**What you need to do**
Look through the material below and copy exactly the lines from the line with "This screenshot has width=616, height=371." to the line with "View the +6", those two lines included.

**Provided data**
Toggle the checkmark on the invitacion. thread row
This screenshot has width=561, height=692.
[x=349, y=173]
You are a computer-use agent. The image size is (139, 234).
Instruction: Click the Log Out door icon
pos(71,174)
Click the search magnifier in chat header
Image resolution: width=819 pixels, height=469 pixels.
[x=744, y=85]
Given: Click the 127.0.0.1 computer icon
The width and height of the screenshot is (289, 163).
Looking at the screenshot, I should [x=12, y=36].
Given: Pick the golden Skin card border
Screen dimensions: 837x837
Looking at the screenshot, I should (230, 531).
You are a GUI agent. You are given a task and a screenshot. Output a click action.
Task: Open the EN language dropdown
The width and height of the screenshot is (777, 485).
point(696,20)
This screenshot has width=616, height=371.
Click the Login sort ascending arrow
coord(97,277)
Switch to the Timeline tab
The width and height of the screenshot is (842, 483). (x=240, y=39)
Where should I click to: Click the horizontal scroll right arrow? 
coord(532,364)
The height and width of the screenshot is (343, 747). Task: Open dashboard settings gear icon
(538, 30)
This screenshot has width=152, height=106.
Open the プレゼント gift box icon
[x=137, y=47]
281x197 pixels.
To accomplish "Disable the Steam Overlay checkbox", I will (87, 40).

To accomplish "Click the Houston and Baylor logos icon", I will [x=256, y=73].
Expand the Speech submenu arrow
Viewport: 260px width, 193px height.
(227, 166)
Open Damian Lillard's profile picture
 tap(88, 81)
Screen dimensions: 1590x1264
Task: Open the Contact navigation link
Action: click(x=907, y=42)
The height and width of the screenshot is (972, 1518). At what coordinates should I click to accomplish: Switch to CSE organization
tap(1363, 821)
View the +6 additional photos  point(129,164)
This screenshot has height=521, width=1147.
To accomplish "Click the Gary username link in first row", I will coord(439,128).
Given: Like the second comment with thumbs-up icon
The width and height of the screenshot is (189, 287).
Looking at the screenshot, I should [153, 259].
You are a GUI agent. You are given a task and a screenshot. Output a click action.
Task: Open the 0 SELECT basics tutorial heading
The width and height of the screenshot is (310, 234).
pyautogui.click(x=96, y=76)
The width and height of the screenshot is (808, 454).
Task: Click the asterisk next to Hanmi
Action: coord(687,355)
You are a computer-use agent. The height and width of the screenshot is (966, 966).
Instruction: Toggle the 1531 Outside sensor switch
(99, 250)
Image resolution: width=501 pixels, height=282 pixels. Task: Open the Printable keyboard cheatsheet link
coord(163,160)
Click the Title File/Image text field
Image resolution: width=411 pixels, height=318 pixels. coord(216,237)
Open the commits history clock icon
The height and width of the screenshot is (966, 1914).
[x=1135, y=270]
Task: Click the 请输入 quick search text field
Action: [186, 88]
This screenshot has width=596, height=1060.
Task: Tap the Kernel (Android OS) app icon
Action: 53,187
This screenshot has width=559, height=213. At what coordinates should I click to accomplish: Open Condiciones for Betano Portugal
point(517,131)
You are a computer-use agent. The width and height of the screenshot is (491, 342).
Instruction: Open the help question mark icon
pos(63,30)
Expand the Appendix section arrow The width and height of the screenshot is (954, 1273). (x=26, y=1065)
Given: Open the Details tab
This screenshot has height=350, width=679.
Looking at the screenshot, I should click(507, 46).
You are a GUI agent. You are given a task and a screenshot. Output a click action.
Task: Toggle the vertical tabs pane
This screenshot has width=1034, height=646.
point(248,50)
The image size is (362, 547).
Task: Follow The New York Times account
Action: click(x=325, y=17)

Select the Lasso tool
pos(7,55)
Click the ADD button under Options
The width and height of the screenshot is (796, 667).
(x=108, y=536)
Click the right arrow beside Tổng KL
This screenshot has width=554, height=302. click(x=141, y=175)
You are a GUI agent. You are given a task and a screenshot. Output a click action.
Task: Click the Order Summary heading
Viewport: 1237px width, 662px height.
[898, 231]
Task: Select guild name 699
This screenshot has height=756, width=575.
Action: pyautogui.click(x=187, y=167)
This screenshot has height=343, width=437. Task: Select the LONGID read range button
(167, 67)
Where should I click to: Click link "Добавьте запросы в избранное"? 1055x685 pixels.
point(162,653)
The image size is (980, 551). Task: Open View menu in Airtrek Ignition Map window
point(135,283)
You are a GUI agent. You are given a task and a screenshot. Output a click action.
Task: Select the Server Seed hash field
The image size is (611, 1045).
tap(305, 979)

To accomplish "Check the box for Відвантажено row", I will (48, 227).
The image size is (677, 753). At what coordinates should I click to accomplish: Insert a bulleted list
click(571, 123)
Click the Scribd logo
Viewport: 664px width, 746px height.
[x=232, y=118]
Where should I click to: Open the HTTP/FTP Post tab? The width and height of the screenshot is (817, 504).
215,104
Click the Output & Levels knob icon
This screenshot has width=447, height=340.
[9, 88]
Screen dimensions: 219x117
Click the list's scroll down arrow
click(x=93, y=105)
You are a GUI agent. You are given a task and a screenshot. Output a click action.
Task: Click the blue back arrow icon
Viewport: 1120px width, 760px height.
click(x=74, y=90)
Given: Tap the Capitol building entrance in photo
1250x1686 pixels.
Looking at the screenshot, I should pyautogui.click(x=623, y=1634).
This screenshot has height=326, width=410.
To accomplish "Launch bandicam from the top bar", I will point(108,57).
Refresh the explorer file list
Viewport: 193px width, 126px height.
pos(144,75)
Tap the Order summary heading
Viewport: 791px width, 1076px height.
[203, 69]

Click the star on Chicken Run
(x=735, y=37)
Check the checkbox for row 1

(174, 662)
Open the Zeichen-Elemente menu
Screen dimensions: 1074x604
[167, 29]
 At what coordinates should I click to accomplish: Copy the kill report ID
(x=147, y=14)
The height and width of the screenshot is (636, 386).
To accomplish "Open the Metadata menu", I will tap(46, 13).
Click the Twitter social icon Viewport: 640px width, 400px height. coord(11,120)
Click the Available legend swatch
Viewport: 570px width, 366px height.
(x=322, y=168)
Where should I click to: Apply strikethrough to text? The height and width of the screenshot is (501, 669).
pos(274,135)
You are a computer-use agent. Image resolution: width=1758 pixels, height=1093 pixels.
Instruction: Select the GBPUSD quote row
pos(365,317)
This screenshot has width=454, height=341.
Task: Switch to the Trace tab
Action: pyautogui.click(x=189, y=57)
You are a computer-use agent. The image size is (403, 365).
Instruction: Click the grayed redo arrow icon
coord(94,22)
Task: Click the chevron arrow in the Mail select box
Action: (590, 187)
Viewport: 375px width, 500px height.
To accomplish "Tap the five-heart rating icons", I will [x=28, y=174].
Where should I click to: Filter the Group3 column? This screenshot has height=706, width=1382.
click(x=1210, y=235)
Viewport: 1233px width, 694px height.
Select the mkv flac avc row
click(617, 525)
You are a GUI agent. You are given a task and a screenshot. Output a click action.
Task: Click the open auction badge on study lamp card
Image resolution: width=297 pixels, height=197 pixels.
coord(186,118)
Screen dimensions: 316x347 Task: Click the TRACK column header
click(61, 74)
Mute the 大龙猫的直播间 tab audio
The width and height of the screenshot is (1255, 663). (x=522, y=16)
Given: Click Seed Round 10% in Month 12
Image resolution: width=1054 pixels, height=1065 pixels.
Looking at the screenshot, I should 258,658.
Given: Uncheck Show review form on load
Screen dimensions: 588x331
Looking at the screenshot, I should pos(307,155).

**Your response**
This screenshot has width=616, height=371.
Click the Login sort ascending arrow
coord(97,277)
Switch to the Timeline tab
The width and height of the screenshot is (842, 483). (x=240, y=39)
Where should I click to: Click the horizontal scroll right arrow? 
coord(532,364)
The height and width of the screenshot is (343, 747). Task: Open dashboard settings gear icon
(538, 30)
This screenshot has width=152, height=106.
Open the プレゼント gift box icon
[x=137, y=47]
281x197 pixels.
To accomplish "Disable the Steam Overlay checkbox", I will (87, 40).

To accomplish "Click the Houston and Baylor logos icon", I will [x=256, y=73].
Expand the Speech submenu arrow
Viewport: 260px width, 193px height.
(227, 166)
Open Damian Lillard's profile picture
 tap(88, 81)
Screen dimensions: 1590x1264
Task: Open the Contact navigation link
Action: click(x=907, y=42)
The height and width of the screenshot is (972, 1518). At what coordinates should I click to accomplish: Switch to CSE organization
tap(1363, 821)
View the +6 additional photos  point(129,164)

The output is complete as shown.